▸ Exercise 1: In the rows, begin at the line that has "The height and width of the screenshot is (284, 500)." and stop after the line that has "coord(245,202)". Give those lines again with "Properties" swapped for "Settings" and everything else unchanged.

Andreas Kreisel, Peter Hirschfeld, Brian Andersen

Emergent electronic phenomena in iron-based superconductors have been at the forefront of condensed matter physics for more than a decade. Much has been learned about the origins and intertwined roles of ordered phases, including nematicity, magnetism, and superconductivity, in this fascinating class of materials. In recent years, focus has been centered on the peculiar and highly unusual properties of FeSe and its close cousins. This family of materials has attracted considerable attention due to the discovery of unexpected superconducting gap structures, a wide range of superconducting critical temperatures, and evidence for nontrivial band topology, including associated spin-helical surface states and vortex-induced Majorana bound states. Here, we review superconductivity in iron chalcogenide superconductors, including bulk FeSe, doped bulk FeSe, FeTe1−xSex, intercalated FeSe materials, and monolayer FeSe and FeTe1−xSex on SrTiO3. We focus on the superconducting properties, including a survey of the relevant experimental studies, and a discussion of the different proposed theoretical pairing scenarios. In the last part of the paper, we review the growing recent evidence for nontrivial topological effects in FeSe-related materials, focusing again on interesting implications for superconductivity.

▸ Dataset records:

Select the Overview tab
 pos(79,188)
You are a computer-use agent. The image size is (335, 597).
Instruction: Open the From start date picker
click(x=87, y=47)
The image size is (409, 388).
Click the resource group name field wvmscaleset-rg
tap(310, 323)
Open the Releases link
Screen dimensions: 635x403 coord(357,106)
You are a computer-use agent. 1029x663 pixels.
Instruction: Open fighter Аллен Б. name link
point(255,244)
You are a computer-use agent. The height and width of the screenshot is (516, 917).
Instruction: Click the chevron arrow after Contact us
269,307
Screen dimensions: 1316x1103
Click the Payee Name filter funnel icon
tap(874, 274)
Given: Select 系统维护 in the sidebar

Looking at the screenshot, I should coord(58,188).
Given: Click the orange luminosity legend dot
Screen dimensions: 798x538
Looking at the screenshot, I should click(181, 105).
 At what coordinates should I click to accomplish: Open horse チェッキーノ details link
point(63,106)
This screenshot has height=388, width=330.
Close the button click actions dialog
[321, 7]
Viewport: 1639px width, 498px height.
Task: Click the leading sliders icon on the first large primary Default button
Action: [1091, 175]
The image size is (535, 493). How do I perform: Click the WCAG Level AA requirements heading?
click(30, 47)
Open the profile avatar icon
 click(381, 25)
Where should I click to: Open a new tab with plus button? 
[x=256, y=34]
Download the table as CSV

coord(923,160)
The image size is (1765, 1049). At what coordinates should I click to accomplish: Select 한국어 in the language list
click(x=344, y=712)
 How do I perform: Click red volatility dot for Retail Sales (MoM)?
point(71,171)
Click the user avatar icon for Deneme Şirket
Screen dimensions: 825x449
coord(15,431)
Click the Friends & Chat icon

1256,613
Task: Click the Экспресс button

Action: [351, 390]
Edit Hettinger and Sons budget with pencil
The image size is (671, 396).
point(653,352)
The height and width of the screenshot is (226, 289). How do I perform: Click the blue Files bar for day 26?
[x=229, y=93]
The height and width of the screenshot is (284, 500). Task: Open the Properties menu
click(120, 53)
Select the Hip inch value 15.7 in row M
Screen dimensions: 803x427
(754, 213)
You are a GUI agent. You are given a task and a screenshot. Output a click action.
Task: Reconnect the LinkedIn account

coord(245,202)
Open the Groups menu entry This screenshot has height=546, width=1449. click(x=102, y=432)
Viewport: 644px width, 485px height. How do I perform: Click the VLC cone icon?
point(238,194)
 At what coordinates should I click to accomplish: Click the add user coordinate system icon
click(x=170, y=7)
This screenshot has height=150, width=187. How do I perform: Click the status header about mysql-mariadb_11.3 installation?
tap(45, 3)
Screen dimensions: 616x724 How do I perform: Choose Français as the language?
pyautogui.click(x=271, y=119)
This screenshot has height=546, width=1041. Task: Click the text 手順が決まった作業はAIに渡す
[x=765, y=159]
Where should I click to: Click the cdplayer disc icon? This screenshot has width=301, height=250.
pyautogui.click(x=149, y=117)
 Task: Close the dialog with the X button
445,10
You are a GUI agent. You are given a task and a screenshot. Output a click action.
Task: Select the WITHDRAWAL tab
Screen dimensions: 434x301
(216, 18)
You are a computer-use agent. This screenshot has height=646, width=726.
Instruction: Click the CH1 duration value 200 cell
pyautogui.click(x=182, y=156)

▸ Exercise 2: Do these statements agree with the excerpt on iron-based superconductors? Answer yes or no for each, quoting the deciding words. (a) The review covers monolayer FeSe on SrTiO3. (b) Emergent electronic phenomena in iron-based superconductors have been a research focus for under five years. (c) The last part of the paper reviews evidence for nontrivial topological effects in FeSe-related materials.

▸ Written solution 1:
The height and width of the screenshot is (284, 500). Task: Open the Settings menu
click(120, 53)
Select the Hip inch value 15.7 in row M
Screen dimensions: 803x427
(754, 213)
You are a GUI agent. You are given a task and a screenshot. Output a click action.
Task: Reconnect the LinkedIn account

coord(245,202)

▸ Written solution 2:
(a) Yes: "monolayer FeSe and FeTe1−xSex on SrTiO3"
(b) No: "for more than a decade"
(c) Yes: "In the last part of the paper, we review the growing recent evidence for nontrivial topological effects in FeSe-related materials"